# Given passage

S-Space College of Medicine/School of Medicine (의과대학/대학원) Dept. of Medicine (의학과) Theses (Ph.D. / Sc.D._의학과)
Graph- and kernel-based integrative analyses of multi-layers of heterogeneous genomic data
이종 다계층 유전체 정보의 그래프 기반 통합 및 커널 기반 통합 분석 연구
- 의과대학 의학과
- Issue Date
- 서울대학교 대학원
- Integrative analysis; Multi-layers of genomic data; Clinical outcome prediction; Glioblastoma multiforme; Serous cystadenocarcinoma
- 학위논문 (박사)-- 서울대학교 대학원 : 의학과 분자유전체의학 전공, 2013. 2. 김주한.
- Introduction: Cancer is a complex disease, which can be dysregulated through multiple mechanisms. Therefore, no single level of genomic data fully elucidates tumor behavior since there are many genomic variations within or between levels in a biological system such as copy number variants, DNA methylation, alternative splicing, miRNA regulation, post translational modification, etc. Nowadays, a number of heterogeneous types of data have become more available (i.e., TCGA, the Cancer Genome Atlas) which are generated from multiple molecular levels of omics dimensions from genome to phenome.

# What to work on
1 - Answer from the thesis record:
(a) Which two cancer types appear in the keyword line?
(b) In what year was the degree thesis issued?
(c) What source does the introduction name as an example of newly available heterogeneous data?
2 - Return the part of the thesis record that opens with the words containing "- Introduction: Cancer" and closes with "genome to phenome.".
The listing that comes after this thesis record has nothing to do with it.

# Provided material
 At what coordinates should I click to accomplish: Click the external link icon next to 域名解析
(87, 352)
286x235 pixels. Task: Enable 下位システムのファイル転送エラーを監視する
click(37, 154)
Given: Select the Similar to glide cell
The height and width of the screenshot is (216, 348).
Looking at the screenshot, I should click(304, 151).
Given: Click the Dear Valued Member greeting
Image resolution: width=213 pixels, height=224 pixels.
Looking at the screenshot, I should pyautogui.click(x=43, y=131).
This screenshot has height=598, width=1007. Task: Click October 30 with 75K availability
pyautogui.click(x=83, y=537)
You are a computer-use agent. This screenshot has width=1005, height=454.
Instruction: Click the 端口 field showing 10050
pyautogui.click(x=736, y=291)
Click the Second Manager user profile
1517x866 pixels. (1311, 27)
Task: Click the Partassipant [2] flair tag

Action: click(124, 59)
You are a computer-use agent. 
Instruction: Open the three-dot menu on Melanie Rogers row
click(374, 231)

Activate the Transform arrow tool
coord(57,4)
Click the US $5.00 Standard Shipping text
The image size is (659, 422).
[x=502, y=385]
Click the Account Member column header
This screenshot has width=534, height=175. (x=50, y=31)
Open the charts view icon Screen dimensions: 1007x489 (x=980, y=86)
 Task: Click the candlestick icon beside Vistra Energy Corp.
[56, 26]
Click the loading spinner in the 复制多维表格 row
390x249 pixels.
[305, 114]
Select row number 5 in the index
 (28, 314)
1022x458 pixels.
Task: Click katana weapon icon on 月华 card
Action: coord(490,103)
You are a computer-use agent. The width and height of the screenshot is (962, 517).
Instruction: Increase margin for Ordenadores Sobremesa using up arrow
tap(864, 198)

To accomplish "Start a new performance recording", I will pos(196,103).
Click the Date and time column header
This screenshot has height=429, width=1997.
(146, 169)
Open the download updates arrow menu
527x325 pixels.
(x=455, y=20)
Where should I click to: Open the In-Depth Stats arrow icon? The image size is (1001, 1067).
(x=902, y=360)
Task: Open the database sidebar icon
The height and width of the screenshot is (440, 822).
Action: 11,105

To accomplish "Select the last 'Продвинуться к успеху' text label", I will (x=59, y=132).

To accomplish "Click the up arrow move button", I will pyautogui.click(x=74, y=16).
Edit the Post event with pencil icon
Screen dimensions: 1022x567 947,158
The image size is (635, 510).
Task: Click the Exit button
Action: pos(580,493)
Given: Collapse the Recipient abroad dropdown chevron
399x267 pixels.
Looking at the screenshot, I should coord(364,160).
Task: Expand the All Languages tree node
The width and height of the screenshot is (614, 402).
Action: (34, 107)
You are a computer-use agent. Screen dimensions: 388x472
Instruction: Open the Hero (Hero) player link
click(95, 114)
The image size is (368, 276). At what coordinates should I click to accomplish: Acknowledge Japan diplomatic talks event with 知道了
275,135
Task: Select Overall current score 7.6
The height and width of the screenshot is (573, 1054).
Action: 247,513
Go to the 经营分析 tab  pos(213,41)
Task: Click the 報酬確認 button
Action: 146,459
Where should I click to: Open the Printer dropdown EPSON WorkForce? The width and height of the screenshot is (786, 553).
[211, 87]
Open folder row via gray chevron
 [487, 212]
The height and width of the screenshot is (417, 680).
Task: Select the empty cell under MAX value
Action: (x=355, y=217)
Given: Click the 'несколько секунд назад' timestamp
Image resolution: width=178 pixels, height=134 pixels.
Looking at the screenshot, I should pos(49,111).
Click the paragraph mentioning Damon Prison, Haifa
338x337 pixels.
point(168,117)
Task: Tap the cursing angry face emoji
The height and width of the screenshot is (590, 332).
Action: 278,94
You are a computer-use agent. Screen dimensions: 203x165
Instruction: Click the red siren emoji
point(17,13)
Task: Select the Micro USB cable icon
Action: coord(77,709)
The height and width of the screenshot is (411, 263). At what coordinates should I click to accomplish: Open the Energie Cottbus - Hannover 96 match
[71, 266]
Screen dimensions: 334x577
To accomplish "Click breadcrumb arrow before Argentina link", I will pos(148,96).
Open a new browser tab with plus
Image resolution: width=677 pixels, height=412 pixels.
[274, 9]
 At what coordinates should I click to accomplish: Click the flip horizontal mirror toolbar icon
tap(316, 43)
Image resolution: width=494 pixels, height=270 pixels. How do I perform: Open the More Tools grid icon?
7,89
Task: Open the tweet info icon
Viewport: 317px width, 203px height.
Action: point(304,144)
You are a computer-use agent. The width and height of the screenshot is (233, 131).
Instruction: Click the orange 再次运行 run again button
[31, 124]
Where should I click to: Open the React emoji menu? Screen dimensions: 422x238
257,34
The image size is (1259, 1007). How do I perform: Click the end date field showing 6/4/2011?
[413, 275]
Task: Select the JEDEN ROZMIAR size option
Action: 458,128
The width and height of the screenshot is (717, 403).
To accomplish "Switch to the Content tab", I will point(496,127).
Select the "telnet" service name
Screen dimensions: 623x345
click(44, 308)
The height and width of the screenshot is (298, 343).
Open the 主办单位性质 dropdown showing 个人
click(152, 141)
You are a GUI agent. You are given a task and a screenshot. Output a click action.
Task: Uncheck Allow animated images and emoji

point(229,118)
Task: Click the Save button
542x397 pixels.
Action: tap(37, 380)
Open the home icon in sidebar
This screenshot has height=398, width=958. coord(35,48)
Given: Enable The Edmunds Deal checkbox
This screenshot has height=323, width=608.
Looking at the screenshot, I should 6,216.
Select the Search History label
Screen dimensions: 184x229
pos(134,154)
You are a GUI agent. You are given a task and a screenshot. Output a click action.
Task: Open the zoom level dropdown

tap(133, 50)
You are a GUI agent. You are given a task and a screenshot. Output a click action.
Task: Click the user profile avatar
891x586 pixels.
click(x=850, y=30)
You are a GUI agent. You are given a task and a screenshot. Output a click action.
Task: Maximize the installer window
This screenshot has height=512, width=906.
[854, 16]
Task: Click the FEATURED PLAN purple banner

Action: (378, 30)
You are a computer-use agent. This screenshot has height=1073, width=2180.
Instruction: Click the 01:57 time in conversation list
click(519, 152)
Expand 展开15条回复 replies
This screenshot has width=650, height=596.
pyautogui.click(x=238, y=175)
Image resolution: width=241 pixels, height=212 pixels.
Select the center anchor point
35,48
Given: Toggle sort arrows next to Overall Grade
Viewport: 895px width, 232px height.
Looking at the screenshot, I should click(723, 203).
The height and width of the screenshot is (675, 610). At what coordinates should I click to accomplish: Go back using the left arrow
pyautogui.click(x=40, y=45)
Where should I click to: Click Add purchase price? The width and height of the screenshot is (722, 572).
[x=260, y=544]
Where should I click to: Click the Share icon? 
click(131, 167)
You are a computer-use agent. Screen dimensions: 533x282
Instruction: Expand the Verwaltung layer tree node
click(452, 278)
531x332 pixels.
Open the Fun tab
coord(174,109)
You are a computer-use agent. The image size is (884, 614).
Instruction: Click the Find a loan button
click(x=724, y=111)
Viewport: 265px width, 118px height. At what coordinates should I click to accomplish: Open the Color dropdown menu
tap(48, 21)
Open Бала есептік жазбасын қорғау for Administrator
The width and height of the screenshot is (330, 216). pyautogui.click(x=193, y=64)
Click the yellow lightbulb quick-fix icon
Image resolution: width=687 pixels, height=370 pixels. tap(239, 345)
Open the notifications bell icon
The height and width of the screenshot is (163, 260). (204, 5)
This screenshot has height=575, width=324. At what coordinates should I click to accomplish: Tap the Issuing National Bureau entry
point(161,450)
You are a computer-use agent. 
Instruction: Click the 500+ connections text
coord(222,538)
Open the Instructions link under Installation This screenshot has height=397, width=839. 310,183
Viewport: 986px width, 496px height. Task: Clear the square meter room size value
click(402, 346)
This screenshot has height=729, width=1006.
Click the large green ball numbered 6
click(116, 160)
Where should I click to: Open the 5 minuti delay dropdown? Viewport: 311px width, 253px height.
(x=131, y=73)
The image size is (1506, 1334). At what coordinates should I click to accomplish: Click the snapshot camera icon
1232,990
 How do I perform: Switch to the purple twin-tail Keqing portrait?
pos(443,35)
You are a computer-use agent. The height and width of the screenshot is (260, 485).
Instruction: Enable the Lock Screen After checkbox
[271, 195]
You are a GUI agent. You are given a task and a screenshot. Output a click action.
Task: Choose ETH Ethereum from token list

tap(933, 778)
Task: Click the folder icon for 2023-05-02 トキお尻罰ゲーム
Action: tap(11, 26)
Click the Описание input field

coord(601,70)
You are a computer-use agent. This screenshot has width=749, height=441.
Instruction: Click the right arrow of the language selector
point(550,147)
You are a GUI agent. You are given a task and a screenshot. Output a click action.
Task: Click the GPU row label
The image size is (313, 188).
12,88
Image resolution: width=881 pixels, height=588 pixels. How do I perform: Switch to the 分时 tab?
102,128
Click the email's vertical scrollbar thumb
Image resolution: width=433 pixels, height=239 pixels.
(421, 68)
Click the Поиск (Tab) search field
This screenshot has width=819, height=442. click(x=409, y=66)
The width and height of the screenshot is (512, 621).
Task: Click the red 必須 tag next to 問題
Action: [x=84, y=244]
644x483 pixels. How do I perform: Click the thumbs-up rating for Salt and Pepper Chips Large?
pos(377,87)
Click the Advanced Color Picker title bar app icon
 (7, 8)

# Solution set
1 -
(a) Glioblastoma multiforme and serous cystadenocarcinoma
(b) 2013
(c) TCGA, the Cancer Genome Atlas

2 -
- Introduction: Cancer is a complex disease, which can be dysregulated through multiple mechanisms. Therefore, no single level of genomic data fully elucidates tumor behavior since there are many genomic variations within or between levels in a biological system such as copy number variants, DNA methylation, alternative splicing, miRNA regulation, post translational modification, etc. Nowadays, a number of heterogeneous types of data have become more available (i.e., TCGA, the Cancer Genome Atlas) which are generated from multiple molecular levels of omics dimensions from genome to phenome.